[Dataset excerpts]
########################################

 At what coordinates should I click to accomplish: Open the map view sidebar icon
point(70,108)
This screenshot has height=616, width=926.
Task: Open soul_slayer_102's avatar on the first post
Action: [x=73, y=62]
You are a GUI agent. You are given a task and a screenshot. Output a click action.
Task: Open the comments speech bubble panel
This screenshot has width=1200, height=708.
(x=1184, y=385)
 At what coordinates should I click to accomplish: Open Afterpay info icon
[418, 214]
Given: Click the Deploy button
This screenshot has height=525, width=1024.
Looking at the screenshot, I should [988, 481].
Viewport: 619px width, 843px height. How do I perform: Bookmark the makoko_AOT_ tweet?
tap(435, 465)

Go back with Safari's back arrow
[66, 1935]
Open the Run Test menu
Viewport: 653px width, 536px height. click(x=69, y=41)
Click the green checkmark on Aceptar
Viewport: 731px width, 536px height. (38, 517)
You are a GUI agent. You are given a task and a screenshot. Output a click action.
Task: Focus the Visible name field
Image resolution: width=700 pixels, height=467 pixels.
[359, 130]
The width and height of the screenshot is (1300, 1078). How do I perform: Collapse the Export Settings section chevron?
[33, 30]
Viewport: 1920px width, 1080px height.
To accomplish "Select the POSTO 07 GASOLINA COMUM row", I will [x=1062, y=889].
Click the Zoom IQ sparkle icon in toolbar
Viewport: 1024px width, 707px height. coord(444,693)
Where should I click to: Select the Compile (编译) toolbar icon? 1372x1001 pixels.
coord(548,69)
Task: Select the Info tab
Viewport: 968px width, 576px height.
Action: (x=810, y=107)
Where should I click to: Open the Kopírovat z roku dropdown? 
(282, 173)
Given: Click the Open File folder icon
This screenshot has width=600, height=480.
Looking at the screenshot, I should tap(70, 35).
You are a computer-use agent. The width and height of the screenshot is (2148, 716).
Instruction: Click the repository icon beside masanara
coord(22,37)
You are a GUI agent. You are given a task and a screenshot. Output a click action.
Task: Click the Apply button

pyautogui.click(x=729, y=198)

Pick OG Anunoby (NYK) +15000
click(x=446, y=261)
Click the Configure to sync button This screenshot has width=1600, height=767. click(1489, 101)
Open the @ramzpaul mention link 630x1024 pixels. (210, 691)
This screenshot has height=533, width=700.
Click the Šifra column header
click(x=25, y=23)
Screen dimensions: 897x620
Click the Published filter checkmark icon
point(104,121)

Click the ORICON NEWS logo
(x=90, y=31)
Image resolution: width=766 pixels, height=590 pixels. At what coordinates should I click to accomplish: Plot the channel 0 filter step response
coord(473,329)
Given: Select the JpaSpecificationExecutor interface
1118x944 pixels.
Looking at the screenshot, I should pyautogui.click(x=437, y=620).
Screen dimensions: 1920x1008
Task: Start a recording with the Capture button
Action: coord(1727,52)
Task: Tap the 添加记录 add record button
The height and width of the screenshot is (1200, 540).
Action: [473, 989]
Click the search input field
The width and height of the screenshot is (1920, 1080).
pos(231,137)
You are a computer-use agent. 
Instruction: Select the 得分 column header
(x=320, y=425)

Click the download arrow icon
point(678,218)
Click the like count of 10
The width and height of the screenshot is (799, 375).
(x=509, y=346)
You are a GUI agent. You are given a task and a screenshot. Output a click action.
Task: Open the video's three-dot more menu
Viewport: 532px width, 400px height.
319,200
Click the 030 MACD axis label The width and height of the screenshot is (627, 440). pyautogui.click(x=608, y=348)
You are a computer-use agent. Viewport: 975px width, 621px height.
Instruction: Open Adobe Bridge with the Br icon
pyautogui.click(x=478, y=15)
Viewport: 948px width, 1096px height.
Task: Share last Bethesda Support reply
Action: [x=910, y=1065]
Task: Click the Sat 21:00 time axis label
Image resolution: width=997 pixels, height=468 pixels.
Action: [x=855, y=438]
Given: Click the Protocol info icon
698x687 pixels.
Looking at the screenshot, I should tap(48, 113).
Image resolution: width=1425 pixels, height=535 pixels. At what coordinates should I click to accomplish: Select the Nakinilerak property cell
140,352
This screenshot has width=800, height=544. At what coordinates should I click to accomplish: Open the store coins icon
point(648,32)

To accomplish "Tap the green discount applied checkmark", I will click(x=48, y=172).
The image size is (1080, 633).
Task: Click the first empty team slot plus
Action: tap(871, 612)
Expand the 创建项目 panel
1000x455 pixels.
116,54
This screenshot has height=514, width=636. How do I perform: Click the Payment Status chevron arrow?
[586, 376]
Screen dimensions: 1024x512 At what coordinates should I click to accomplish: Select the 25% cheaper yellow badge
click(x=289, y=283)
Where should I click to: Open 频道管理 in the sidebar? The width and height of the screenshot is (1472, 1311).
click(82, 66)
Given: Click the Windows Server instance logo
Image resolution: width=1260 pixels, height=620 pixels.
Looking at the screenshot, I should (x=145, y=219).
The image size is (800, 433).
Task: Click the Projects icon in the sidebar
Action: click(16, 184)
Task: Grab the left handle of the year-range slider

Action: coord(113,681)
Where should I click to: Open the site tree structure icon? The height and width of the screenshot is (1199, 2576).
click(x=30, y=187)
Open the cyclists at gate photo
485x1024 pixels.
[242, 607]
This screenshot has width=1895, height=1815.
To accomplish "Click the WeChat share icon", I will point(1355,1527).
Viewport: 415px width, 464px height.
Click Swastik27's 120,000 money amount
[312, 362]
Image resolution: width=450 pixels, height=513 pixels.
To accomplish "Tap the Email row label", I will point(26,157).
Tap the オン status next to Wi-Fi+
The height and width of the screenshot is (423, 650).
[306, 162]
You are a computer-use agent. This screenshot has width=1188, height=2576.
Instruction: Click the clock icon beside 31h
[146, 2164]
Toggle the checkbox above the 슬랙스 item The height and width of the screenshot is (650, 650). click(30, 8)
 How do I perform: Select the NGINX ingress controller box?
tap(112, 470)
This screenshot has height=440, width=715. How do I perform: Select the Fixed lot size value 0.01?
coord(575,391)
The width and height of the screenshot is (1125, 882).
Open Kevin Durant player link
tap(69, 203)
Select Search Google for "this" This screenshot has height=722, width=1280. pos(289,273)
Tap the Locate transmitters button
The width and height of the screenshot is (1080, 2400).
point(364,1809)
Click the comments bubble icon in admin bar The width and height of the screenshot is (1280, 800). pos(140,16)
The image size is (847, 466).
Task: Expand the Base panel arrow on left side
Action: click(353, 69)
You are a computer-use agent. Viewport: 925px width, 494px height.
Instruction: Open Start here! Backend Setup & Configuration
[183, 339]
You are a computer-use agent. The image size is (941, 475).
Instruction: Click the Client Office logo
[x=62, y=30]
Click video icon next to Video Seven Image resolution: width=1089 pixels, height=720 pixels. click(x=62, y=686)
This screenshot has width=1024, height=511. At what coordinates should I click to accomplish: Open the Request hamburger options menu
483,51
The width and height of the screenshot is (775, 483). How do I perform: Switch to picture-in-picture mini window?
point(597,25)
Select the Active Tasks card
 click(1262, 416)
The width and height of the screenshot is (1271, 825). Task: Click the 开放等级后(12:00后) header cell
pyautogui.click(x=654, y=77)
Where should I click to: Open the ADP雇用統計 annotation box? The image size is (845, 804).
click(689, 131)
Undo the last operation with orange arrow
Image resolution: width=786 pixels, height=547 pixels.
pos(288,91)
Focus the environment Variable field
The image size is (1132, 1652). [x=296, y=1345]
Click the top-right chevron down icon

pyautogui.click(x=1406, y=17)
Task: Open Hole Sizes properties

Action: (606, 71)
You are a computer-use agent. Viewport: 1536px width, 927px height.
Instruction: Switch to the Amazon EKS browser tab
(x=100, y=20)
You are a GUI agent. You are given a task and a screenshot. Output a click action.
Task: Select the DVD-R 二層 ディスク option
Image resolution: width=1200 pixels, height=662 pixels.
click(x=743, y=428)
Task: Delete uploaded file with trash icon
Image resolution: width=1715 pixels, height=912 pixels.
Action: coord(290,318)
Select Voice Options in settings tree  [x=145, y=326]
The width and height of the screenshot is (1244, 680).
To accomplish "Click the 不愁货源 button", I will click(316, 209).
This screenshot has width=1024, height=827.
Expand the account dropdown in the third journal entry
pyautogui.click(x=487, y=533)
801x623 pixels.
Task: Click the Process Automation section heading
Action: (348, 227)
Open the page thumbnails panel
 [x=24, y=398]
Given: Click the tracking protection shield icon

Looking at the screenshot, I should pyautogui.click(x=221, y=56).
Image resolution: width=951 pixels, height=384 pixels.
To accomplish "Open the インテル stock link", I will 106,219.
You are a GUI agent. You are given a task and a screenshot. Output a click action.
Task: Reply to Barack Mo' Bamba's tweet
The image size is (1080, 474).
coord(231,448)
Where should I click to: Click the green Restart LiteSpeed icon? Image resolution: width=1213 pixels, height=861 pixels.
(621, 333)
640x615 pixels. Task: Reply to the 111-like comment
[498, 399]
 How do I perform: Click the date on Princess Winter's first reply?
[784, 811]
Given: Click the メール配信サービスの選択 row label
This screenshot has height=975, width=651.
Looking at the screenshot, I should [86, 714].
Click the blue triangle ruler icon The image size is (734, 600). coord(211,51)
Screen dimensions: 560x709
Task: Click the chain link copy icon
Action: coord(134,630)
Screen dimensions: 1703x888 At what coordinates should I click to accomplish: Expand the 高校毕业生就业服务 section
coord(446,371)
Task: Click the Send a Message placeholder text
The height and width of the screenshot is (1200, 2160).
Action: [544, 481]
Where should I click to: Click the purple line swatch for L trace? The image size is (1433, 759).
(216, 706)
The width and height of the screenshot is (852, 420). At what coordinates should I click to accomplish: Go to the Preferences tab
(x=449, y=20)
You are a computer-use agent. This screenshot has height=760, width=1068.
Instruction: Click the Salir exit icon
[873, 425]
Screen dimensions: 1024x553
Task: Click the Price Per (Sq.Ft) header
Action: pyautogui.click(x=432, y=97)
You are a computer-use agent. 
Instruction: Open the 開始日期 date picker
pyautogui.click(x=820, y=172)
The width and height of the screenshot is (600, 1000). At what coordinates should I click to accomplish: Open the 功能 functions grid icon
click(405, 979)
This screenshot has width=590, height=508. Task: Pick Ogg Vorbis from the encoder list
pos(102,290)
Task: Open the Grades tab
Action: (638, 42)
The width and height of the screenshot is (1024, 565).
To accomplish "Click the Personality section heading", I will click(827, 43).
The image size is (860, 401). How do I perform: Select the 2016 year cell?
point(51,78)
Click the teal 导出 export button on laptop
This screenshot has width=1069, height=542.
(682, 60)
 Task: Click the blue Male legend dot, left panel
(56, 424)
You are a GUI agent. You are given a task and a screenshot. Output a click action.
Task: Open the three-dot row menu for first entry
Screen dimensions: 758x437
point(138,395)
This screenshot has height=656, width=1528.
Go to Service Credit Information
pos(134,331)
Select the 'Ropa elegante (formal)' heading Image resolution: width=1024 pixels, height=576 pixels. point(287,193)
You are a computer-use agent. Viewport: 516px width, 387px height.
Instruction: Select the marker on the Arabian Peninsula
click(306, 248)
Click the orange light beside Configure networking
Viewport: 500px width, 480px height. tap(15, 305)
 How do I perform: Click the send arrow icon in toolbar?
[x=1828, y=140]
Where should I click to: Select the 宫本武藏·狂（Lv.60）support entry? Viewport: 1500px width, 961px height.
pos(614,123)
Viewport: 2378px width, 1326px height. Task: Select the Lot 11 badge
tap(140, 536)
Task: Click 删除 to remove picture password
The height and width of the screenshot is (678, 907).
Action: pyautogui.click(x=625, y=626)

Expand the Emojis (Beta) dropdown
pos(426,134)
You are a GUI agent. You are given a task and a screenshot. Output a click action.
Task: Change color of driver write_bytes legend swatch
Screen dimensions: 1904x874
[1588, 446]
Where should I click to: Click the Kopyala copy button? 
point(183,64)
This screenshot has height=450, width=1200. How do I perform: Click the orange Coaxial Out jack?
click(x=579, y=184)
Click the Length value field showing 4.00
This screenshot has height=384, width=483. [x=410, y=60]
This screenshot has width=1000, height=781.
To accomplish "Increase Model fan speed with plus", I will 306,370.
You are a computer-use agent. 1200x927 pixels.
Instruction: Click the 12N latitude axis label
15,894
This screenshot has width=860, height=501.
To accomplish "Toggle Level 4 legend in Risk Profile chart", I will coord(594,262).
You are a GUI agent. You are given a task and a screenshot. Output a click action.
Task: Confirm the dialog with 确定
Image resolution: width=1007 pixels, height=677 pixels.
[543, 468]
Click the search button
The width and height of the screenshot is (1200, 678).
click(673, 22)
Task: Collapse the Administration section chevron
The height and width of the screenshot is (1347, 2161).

########################################

YOUR OBJECTIVE: Reproduce every line of the entries above, unchanged, from the very first one down to and including the line containing "Task: Open the comments speech bubble panel".

SOLUTION TO THE PROBLEM:
 At what coordinates should I click to accomplish: Open the map view sidebar icon
point(70,108)
This screenshot has height=616, width=926.
Task: Open soul_slayer_102's avatar on the first post
Action: [x=73, y=62]
You are a GUI agent. You are given a task and a screenshot. Output a click action.
Task: Open the comments speech bubble panel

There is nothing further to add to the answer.